Reliability Must Run Contracts

When a power plant announces its intention to retire but the grid operator determines that closing it would create an unacceptable reliability problem, the last resort is a Reliability Must Run agreement. These contracts, sometimes called System Support Resource agreements, effectively order a plant to stay open and compensate it with cost-based payments that cover its operating expenses and provide a return.

The triggering process typically begins when a generator files a deactivation notice. The grid operator then studies whether retiring the plant would cause reliability violations, particularly in areas with transmission bottlenecks where no other generator can substitute. If the answer is yes and no alternative can be brought online in time, the operator can offer an RMR contract. These agreements are usually short-term, often lasting a year with possible extensions, and can be terminated once a transmission upgrade or replacement resource eliminates the reliability need.11PJM. Overview of Compensation Mechanisms and Cost Allocation for Reliability Must Run Units

The costs of RMR contracts are passed through to consumers, typically allocated to the customers in the zones that benefit from the plant’s continued operation. In PJM, these costs are treated as additional transmission charges and collected monthly.11PJM. Overview of Compensation Mechanisms and Cost Allocation for Reliability Must Run Units RMR contracts are an explicit acknowledgment that the market has failed to keep a needed resource online. They work as emergency fixes, but relying on them too heavily signals deeper problems with market design.

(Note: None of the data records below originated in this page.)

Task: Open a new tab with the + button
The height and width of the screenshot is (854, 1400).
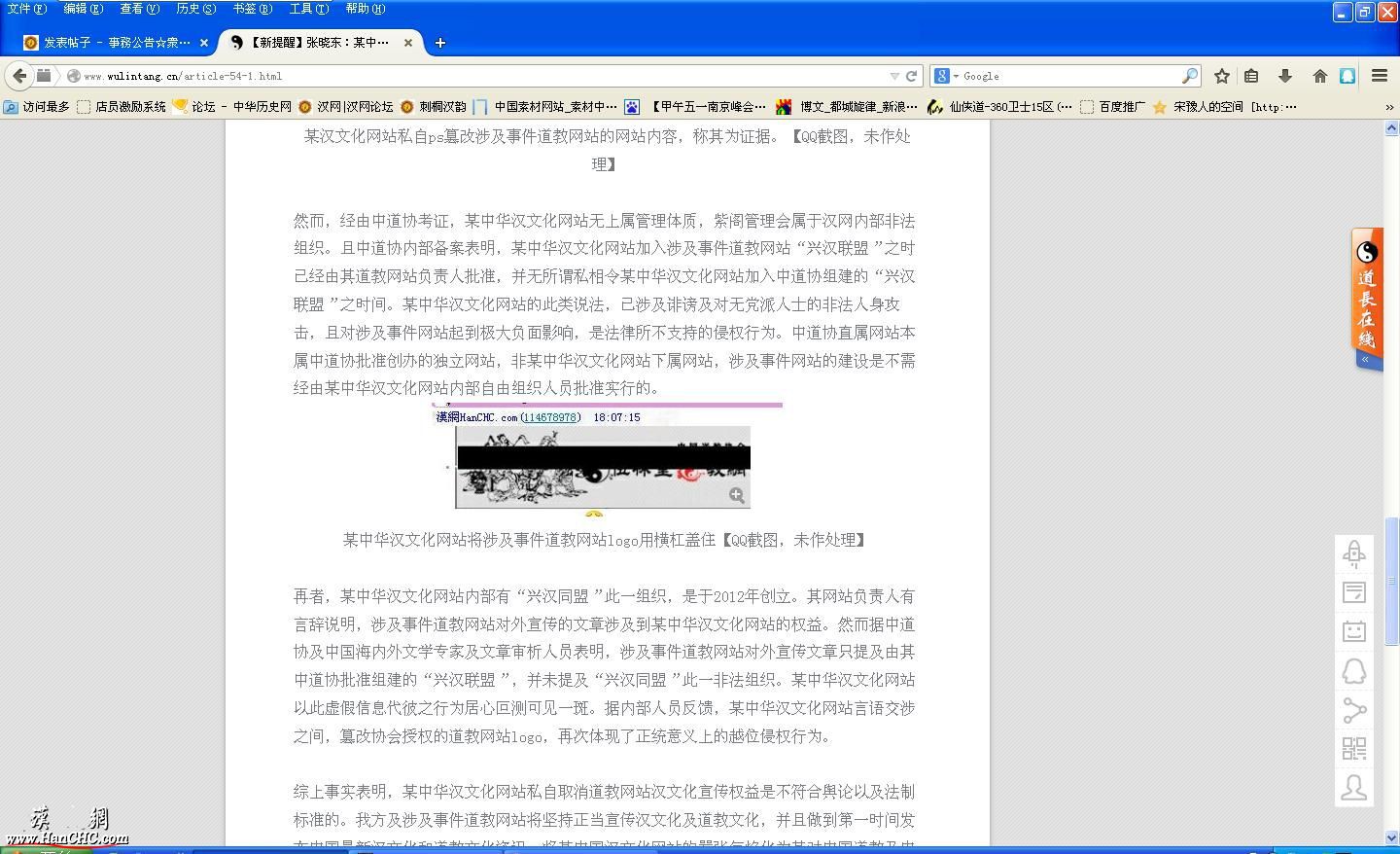Action: click(439, 42)
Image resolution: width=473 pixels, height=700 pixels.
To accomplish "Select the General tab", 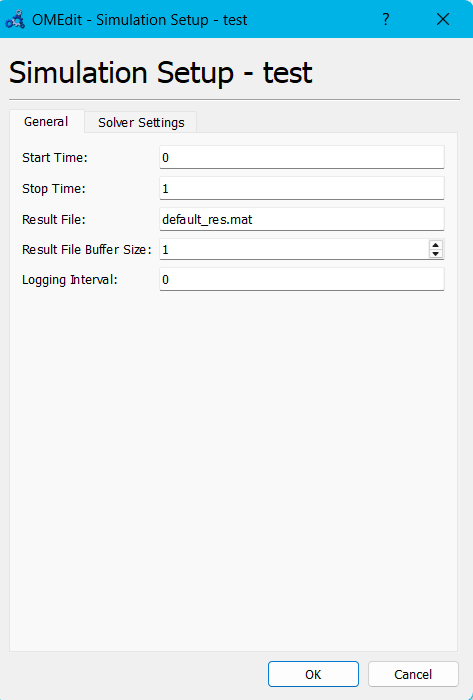I will coord(46,121).
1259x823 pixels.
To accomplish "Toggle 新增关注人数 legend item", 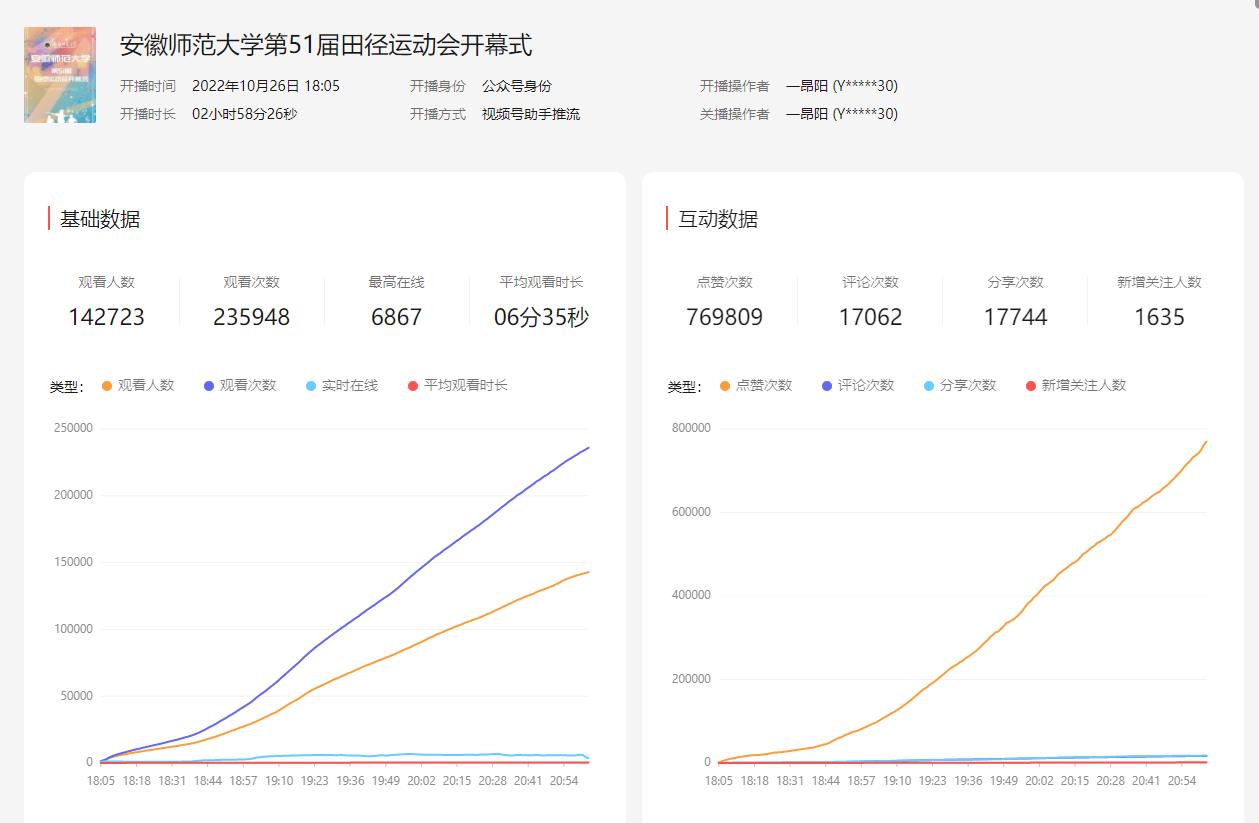I will click(1075, 386).
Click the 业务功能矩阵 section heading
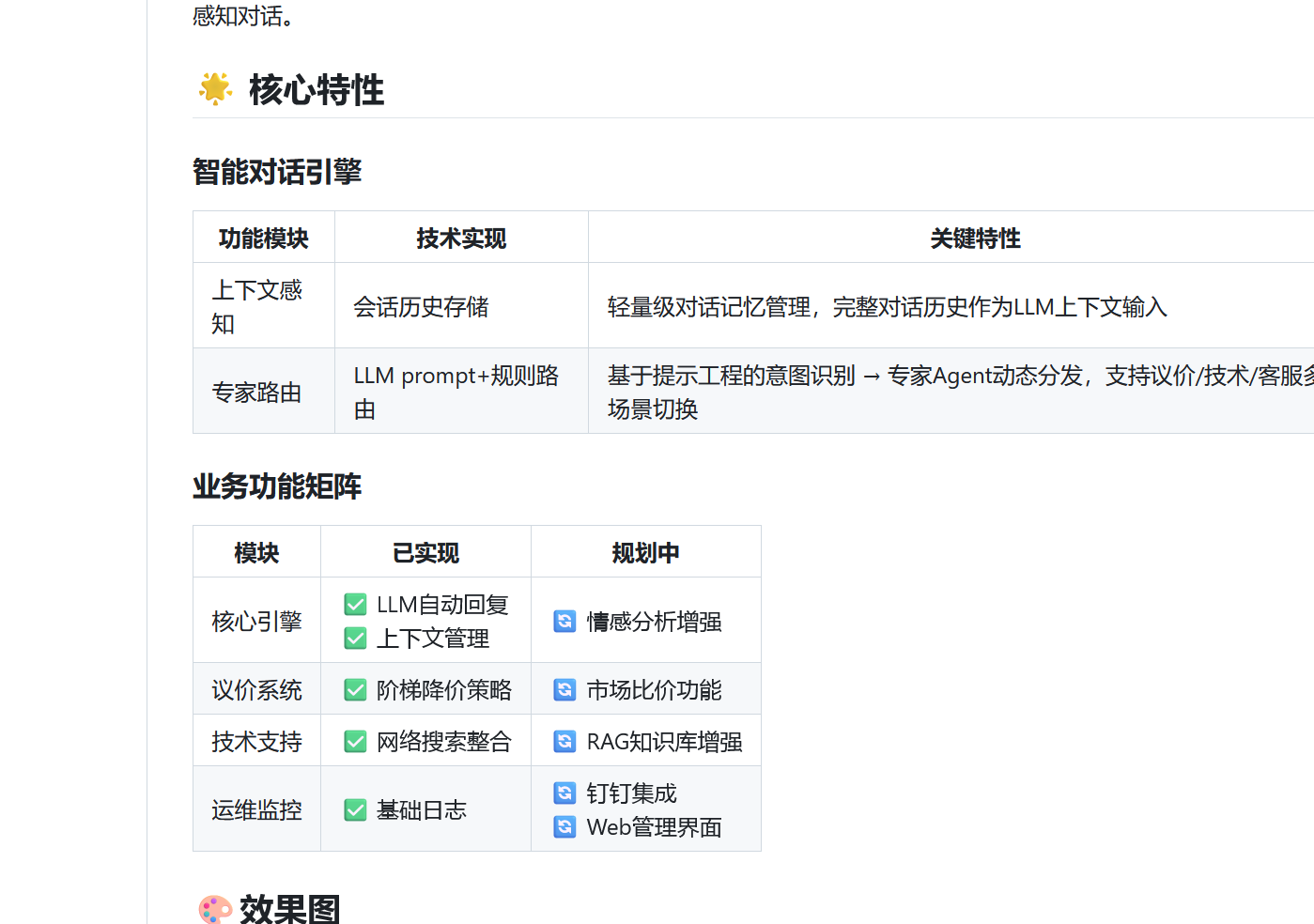1314x924 pixels. [277, 486]
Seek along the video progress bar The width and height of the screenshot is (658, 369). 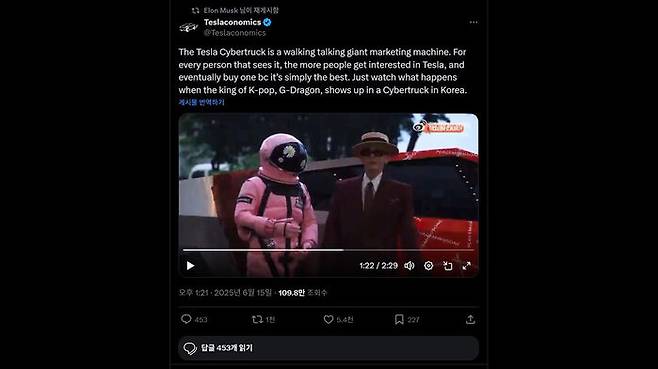(x=328, y=250)
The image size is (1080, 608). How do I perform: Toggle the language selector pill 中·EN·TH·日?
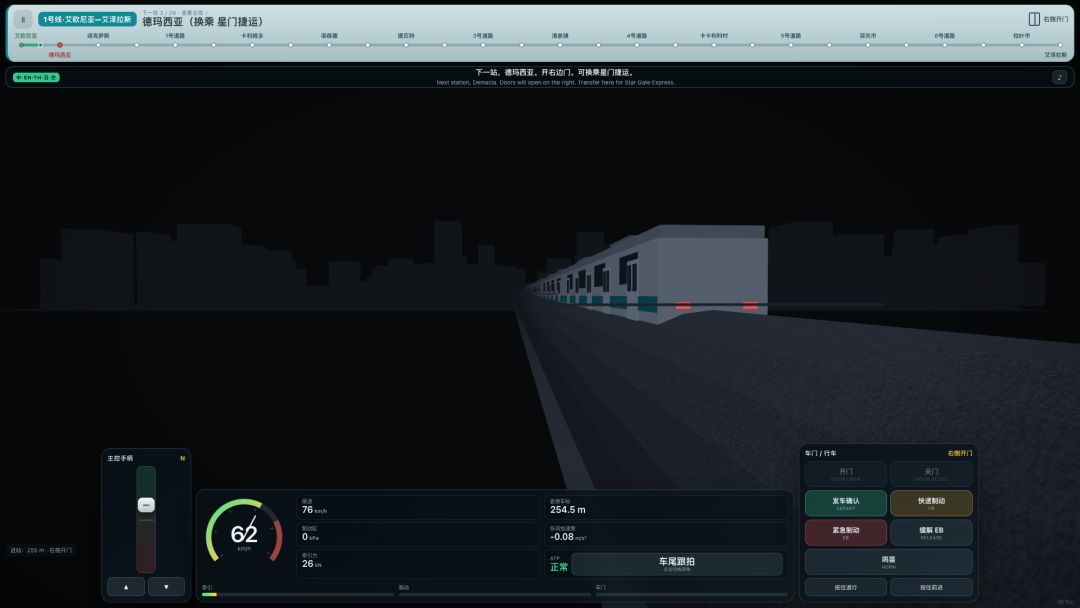click(x=36, y=78)
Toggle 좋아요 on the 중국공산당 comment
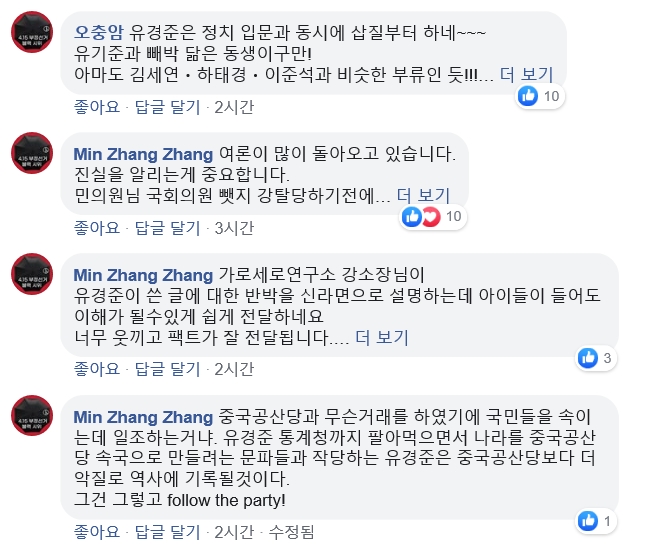661x560 pixels. tap(97, 531)
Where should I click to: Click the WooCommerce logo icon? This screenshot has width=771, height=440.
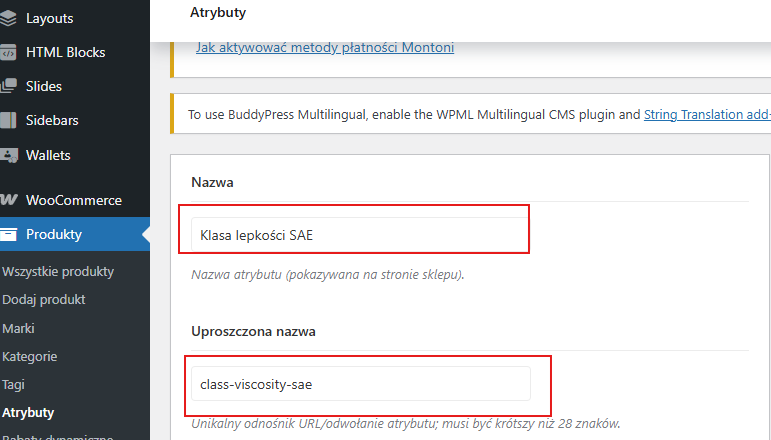tap(8, 200)
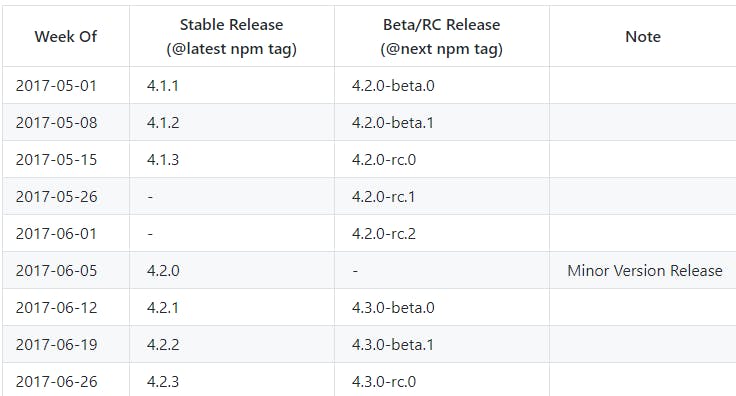Viewport: 736px width, 396px height.
Task: Click the Stable Release column header
Action: pos(232,37)
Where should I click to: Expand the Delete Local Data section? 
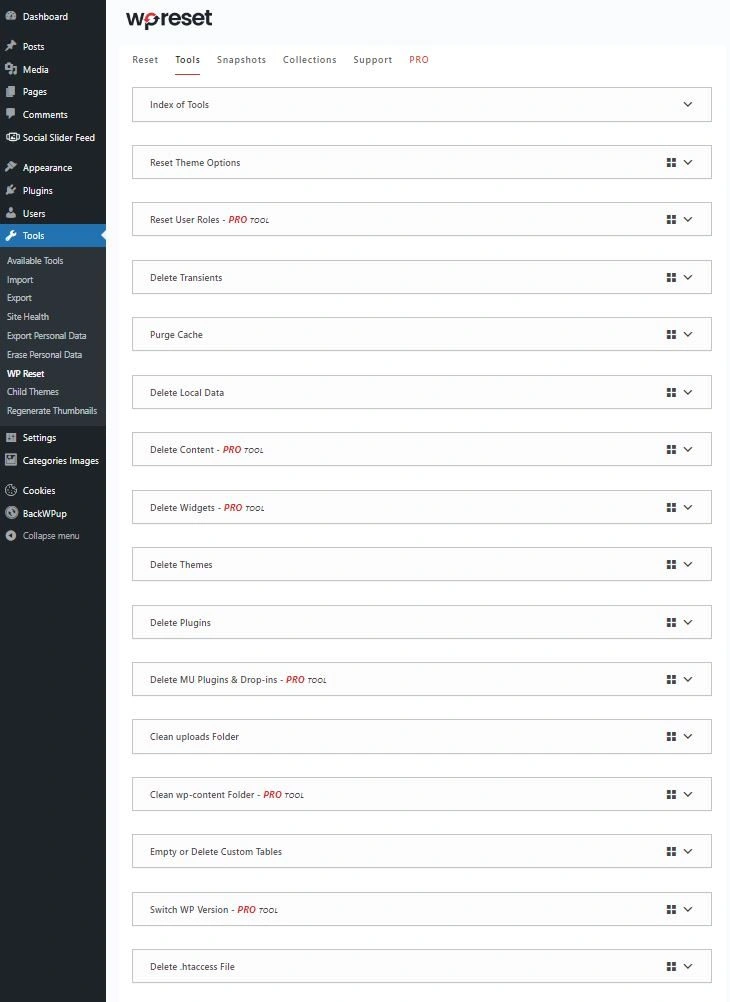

Demand Response and Energy Storage

Two emerging forces could reshape the missing money problem, though neither fully solves it today. Demand response programs pay large electricity consumers to reduce their usage during peak periods, effectively turning down demand rather than turning up supply. By shaving the peak, demand response reduces the amount of peaking capacity the grid needs to maintain, lowering the total cost of resource adequacy. It also provides a revenue stream for participants and can help moderate the price spikes that drive the missing money discussion in the first place.

Battery storage offers a different angle. A battery can absorb excess renewable energy during low-price hours and discharge it during high-price hours, partially replacing the fast-response role traditionally filled by gas peakers. Research suggests batteries have the potential to mitigate the missing money problem by substituting for some peaking gas capacity, though the economics depend heavily on the specific market and the duration of storage needed. A four-hour battery can handle a typical evening ramp, but a multi-day cold snap or heat dome requires far more stored energy than current battery technology can economically provide.

Both demand response and storage face the same underlying tension as every other proposed fix: someone has to pay for them. Whether through capacity payments, scarcity pricing, or out-of-market contracts, the cost of maintaining a reliable grid ultimately flows to electricity consumers. The missing money problem is really a question about how to distribute that cost fairly while still attracting enough investment to keep the lights on.